═══ Records for the exercise

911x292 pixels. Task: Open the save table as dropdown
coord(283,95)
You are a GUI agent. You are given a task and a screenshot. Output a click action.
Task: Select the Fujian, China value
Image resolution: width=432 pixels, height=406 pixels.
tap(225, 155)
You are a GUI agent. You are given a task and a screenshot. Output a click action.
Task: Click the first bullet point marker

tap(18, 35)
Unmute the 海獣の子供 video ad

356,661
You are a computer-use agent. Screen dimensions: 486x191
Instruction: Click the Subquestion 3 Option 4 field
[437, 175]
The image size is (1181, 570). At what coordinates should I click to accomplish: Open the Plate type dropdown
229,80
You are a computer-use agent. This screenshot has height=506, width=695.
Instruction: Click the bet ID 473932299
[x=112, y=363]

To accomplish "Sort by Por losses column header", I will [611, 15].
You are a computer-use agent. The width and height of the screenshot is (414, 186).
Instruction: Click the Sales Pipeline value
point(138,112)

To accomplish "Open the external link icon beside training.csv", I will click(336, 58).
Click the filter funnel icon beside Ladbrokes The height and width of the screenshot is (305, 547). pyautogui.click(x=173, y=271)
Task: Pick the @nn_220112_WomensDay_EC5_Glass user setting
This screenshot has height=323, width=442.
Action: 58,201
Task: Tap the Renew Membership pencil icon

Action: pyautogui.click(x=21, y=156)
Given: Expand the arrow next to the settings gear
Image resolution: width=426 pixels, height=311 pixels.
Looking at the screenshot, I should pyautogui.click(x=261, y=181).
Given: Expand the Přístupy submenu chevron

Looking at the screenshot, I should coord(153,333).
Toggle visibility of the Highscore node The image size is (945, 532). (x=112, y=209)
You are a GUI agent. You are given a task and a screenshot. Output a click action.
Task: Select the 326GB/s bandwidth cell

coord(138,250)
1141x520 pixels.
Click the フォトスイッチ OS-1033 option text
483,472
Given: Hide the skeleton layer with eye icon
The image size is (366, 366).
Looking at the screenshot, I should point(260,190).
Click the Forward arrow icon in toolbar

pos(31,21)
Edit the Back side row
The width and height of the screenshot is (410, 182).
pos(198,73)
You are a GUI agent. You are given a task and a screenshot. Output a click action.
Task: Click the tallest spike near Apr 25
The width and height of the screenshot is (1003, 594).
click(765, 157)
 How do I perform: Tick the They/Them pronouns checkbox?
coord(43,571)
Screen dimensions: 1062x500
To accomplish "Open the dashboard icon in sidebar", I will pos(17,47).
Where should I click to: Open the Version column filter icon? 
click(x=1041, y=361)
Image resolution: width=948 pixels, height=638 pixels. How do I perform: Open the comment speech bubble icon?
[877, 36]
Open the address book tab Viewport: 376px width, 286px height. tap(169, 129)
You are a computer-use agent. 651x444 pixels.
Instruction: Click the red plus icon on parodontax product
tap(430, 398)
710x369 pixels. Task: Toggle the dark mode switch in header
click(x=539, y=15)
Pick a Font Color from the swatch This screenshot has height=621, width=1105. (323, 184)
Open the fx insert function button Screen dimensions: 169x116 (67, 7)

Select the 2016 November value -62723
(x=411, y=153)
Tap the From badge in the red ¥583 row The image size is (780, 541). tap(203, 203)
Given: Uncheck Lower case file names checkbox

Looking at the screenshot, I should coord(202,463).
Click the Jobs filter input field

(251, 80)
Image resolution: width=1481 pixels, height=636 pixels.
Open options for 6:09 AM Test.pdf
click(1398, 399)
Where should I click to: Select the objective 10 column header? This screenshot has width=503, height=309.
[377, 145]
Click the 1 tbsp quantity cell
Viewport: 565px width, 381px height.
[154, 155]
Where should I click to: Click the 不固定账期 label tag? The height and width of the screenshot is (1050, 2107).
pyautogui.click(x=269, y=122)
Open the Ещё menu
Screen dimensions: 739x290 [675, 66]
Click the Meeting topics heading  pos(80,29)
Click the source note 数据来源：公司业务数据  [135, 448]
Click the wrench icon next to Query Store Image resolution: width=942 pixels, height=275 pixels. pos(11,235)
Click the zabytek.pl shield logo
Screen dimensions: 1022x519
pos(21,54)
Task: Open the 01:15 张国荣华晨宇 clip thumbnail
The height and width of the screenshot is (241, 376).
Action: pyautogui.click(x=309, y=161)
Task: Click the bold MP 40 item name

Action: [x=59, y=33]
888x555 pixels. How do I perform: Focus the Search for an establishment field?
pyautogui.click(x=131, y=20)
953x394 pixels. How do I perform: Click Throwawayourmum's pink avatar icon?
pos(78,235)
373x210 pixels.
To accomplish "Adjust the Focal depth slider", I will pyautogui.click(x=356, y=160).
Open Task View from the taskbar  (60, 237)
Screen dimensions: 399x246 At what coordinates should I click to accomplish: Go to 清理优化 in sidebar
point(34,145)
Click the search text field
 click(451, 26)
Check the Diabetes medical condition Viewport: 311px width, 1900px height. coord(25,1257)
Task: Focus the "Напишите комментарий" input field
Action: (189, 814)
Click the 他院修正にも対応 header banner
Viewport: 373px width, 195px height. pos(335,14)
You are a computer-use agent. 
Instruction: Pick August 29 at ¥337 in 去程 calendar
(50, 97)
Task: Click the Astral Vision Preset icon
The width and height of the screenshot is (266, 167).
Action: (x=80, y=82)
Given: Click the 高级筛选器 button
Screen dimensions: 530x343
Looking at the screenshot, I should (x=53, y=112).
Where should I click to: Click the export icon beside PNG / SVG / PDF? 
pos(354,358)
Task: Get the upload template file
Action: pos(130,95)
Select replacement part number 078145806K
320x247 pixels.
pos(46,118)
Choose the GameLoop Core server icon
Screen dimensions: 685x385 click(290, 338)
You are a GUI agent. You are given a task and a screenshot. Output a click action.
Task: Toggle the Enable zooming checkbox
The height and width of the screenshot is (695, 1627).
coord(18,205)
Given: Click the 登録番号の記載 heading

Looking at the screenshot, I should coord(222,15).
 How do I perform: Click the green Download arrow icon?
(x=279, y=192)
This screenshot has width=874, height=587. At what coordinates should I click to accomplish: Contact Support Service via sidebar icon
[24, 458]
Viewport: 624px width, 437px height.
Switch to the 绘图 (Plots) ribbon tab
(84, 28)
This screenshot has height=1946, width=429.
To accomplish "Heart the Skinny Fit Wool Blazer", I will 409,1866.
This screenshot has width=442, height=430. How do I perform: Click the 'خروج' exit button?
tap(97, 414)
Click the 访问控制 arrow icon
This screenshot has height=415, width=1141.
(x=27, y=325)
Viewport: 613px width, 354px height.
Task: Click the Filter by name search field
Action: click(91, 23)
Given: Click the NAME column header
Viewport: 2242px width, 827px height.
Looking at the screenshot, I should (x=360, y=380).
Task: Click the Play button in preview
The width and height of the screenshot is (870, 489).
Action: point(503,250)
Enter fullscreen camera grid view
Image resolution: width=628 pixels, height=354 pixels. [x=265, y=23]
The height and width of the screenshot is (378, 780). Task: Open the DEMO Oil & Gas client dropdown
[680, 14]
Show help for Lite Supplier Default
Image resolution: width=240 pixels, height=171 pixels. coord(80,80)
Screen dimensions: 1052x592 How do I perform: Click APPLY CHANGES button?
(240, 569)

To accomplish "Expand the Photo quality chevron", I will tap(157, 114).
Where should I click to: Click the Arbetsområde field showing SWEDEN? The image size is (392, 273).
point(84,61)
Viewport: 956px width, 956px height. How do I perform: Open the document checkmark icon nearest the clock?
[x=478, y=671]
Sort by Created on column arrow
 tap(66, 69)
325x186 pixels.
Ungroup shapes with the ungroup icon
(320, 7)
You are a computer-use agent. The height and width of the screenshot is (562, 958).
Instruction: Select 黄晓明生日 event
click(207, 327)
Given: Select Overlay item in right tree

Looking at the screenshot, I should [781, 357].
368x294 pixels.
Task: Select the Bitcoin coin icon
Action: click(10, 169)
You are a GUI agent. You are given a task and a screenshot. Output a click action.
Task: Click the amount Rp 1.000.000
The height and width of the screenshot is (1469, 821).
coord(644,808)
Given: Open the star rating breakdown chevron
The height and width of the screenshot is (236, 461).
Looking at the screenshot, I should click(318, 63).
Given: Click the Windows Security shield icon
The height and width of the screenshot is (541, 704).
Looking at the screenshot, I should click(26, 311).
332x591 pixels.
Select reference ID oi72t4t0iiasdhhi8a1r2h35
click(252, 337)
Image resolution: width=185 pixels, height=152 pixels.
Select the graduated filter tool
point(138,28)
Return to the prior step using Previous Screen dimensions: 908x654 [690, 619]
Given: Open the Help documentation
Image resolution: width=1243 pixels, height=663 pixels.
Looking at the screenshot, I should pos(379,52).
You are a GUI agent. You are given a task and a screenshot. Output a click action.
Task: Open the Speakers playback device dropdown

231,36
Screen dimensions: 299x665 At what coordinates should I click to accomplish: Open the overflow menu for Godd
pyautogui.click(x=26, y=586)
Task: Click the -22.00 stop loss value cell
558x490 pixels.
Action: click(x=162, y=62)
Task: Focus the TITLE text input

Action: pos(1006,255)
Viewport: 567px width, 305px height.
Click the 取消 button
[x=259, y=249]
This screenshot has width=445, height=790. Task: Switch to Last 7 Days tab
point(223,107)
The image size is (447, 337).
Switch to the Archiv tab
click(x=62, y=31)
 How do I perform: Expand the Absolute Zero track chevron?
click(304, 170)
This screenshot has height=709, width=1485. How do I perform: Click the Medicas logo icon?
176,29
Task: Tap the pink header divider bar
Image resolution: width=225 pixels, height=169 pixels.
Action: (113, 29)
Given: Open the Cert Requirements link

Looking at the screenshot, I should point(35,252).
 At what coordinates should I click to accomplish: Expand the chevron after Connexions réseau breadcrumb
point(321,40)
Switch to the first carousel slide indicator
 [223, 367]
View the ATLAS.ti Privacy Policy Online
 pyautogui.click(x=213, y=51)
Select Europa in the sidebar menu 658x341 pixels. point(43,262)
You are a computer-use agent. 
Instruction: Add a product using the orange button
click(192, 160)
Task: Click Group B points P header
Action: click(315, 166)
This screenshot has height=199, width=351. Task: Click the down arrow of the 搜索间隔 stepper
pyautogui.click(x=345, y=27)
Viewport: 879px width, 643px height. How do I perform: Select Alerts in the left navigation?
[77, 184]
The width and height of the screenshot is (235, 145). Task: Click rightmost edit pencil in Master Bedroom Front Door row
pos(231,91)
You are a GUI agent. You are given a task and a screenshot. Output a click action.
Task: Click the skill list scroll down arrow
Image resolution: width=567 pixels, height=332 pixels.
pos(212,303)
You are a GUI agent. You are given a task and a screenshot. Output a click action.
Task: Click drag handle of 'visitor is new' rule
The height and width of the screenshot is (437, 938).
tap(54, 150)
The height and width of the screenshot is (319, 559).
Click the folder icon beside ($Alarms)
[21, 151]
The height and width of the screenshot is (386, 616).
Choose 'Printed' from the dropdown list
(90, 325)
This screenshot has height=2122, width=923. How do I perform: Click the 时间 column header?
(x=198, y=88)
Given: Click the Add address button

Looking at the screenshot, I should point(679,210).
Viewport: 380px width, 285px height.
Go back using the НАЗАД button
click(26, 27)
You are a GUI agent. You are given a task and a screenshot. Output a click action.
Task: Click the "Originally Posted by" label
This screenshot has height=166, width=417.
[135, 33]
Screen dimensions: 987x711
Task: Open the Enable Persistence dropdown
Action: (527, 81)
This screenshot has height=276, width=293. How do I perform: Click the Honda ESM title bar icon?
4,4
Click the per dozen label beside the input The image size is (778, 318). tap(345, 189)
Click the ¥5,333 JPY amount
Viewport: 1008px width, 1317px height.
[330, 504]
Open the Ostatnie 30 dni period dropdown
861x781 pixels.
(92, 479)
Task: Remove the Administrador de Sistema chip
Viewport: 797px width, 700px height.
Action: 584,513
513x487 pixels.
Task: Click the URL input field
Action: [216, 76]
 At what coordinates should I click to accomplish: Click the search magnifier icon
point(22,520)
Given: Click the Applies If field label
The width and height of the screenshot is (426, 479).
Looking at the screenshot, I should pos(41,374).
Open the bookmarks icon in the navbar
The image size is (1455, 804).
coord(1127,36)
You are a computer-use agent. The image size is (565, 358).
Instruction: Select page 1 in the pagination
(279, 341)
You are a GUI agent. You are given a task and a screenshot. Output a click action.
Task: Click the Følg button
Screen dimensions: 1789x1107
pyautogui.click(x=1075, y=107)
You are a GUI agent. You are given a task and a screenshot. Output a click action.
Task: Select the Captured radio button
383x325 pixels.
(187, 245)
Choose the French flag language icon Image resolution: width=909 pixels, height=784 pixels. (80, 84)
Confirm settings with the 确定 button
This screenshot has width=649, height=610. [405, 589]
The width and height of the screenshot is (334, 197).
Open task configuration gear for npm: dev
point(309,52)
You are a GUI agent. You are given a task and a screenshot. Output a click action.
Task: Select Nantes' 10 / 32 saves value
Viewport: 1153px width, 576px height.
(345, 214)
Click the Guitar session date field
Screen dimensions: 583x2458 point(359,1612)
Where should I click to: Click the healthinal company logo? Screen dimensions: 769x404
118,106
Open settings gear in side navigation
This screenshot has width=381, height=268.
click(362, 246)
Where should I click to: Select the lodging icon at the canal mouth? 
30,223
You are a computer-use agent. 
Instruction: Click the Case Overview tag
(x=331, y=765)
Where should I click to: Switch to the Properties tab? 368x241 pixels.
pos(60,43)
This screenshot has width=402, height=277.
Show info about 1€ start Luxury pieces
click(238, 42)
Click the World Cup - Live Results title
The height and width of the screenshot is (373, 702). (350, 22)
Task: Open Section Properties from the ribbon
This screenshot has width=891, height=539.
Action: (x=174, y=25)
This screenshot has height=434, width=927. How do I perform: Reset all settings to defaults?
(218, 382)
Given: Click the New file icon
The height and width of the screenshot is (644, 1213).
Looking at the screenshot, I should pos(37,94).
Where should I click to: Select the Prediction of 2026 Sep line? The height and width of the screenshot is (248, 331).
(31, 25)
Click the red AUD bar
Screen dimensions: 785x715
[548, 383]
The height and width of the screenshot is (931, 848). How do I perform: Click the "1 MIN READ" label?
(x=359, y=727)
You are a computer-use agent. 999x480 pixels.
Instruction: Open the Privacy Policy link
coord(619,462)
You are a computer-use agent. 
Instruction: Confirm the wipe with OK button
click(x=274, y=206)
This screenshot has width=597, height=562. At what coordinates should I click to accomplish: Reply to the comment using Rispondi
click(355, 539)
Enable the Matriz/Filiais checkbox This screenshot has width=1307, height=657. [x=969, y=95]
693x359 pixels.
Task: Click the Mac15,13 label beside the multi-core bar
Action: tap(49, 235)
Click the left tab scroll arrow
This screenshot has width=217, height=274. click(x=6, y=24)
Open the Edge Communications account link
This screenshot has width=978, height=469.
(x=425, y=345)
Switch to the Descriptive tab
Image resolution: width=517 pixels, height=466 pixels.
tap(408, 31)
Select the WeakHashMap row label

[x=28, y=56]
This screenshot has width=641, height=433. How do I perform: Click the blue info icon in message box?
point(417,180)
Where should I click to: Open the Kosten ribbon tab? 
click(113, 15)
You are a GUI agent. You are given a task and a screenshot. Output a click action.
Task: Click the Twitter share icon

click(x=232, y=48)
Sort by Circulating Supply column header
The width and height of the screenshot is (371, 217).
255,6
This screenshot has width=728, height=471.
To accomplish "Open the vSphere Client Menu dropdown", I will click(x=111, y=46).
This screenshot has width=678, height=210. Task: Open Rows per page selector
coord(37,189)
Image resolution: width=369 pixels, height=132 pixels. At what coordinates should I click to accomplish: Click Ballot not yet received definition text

══════

The word "computer" appears in some lines above. Return every one of those lines.

| Response area |
You are a computer-use agent. Screen dimensions: 486x191
You are a computer-use agent. This screenshot has height=506, width=695.
You are a computer-use agent. The width and height of the screenshot is (414, 186).
You are a computer-use agent. 651x444 pixels.
You are a computer-use agent. 
You are a computer-use agent. The height and width of the screenshot is (562, 958).
You are a computer-use agent. 
You are a computer-use agent. The image size is (565, 358).
You are a computer-use agent. 
You are a computer-use agent. 999x480 pixels.
You are a computer-use agent. 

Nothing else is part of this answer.